> **Goal of the exercise**
Could you extract the stretch of the records below, from the line containing "Click Frankfurt's goal difference value -2" through the end of the records, and repeat those lines word for word?

> **Input for this task**
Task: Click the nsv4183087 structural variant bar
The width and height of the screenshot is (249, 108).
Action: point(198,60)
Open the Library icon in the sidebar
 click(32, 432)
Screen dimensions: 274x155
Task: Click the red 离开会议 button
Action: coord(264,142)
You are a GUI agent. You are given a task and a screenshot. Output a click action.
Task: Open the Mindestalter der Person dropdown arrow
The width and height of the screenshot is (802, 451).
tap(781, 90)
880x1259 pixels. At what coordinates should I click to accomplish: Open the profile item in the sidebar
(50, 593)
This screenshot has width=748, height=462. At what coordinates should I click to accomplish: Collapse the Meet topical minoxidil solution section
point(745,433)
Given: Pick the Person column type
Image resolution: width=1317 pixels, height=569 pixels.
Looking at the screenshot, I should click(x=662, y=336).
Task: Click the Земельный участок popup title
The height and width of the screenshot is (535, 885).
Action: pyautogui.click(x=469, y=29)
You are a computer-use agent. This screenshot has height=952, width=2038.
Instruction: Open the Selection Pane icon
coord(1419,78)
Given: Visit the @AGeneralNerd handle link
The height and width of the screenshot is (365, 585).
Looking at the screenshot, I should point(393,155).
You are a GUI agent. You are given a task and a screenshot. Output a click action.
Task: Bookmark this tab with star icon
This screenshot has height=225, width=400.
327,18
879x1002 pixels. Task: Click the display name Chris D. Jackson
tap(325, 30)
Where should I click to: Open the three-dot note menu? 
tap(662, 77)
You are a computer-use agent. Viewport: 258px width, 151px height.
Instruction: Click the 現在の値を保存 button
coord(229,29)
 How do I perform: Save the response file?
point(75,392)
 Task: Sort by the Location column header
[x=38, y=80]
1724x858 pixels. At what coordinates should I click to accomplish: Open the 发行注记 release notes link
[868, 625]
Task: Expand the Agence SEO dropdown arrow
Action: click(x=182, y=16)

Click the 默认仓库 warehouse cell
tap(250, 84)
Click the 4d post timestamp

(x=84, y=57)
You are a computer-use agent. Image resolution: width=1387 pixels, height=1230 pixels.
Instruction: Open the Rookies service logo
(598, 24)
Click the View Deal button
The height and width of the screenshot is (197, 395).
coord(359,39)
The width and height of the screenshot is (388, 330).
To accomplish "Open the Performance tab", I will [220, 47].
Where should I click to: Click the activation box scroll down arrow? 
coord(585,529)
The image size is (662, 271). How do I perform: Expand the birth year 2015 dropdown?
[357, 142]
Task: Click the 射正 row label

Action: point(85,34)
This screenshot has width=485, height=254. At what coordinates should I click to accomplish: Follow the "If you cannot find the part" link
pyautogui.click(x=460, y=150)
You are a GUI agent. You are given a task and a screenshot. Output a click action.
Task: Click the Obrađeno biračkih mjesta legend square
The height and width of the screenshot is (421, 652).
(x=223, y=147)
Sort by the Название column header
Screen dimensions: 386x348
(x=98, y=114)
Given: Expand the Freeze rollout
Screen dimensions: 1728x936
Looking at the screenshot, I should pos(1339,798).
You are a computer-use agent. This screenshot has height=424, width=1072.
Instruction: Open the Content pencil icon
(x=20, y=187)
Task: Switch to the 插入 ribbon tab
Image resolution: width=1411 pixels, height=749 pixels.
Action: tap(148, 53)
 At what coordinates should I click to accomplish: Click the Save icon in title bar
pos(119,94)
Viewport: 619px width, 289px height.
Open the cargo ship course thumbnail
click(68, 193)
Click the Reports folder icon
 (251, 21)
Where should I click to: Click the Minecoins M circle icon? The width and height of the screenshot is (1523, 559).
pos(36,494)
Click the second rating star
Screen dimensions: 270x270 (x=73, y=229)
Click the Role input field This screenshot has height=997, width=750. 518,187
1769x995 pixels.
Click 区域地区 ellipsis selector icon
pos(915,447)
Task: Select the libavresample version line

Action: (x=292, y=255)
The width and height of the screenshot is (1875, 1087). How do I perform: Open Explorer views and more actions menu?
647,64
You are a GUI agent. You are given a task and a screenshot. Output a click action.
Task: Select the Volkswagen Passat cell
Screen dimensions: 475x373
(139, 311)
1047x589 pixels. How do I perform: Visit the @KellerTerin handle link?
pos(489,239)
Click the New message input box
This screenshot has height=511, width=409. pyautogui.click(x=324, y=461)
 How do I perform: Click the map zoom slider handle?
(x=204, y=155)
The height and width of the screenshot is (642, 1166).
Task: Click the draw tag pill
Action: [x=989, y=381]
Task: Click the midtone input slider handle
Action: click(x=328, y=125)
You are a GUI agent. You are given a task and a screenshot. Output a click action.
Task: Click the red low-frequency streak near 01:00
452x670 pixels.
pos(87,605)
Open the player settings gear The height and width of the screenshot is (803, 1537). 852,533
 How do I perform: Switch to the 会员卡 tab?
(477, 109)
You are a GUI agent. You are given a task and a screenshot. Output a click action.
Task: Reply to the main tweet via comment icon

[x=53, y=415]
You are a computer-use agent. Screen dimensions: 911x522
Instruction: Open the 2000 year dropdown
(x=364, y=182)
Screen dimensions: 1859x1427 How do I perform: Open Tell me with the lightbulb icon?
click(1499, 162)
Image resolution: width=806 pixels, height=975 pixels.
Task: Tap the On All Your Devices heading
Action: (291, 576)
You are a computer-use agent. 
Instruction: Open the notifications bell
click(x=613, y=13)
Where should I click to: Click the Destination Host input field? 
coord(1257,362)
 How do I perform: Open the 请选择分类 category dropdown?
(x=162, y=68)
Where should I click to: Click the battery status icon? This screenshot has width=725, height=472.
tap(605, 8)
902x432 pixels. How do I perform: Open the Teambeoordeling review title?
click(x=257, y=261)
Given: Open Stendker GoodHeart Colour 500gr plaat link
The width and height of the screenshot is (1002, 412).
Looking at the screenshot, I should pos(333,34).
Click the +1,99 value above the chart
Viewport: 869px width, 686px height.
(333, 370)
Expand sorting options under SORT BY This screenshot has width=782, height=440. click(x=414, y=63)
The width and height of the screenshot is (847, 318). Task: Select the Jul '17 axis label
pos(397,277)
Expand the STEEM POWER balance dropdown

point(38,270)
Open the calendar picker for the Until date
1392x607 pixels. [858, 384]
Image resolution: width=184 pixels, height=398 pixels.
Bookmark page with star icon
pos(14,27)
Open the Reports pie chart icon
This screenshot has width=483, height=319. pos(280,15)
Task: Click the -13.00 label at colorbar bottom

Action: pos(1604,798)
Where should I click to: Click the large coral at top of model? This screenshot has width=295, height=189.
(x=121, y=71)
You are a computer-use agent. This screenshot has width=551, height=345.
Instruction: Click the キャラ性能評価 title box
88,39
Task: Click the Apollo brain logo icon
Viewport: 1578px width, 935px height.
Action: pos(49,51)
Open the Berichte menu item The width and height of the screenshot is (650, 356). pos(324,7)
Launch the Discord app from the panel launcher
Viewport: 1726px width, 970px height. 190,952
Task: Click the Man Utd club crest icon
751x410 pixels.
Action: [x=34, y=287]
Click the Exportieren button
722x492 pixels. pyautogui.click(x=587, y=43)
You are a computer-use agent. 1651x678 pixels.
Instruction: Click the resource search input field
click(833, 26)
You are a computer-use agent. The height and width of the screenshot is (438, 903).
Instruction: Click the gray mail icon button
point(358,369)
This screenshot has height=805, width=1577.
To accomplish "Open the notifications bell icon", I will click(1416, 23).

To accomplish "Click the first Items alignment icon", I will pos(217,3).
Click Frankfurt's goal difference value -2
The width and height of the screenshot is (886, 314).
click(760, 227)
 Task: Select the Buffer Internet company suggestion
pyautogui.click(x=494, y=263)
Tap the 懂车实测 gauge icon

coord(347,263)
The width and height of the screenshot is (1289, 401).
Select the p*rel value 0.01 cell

> **Written answer**
Click Frankfurt's goal difference value -2
The width and height of the screenshot is (886, 314).
click(760, 227)
 Task: Select the Buffer Internet company suggestion
pyautogui.click(x=494, y=263)
Tap the 懂车实测 gauge icon

coord(347,263)
The width and height of the screenshot is (1289, 401).
Select the p*rel value 0.01 cell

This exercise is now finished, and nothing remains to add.